**Assigned task**
For each line in the data that includes "agent", make a copy.

[Collected data entries]
-------------------------
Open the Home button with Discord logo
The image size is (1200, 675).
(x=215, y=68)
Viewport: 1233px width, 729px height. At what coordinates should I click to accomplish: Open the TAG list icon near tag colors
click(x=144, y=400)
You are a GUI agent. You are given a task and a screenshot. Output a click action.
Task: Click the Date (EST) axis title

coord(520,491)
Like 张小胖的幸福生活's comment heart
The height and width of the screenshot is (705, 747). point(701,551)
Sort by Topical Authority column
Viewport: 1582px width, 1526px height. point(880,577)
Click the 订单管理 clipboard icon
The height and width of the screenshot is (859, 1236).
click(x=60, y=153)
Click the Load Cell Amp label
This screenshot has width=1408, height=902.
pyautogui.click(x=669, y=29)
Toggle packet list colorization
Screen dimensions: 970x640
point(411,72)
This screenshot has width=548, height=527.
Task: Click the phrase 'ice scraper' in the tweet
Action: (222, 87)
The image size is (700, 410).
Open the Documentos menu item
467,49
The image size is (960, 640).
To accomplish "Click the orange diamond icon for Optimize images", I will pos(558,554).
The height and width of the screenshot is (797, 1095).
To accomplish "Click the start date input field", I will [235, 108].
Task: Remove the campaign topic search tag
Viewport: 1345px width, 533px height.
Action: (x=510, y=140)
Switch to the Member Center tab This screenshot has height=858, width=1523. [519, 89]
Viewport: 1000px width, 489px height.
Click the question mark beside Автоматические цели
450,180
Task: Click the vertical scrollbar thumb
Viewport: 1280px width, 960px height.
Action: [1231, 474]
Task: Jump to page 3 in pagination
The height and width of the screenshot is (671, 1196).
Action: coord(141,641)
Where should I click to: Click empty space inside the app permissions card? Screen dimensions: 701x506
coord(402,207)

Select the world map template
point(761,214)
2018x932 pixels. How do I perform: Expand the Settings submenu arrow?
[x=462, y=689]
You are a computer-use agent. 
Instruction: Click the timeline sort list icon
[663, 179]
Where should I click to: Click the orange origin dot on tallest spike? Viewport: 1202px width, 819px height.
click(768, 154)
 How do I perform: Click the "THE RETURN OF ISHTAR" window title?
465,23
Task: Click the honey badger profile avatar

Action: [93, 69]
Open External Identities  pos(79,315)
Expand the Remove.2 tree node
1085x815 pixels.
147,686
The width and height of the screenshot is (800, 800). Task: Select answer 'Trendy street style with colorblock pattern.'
-------------------------
**Written answer**
You are a GUI agent. You are given a task and a screenshot. Output a click action.
You are a computer-use agent. 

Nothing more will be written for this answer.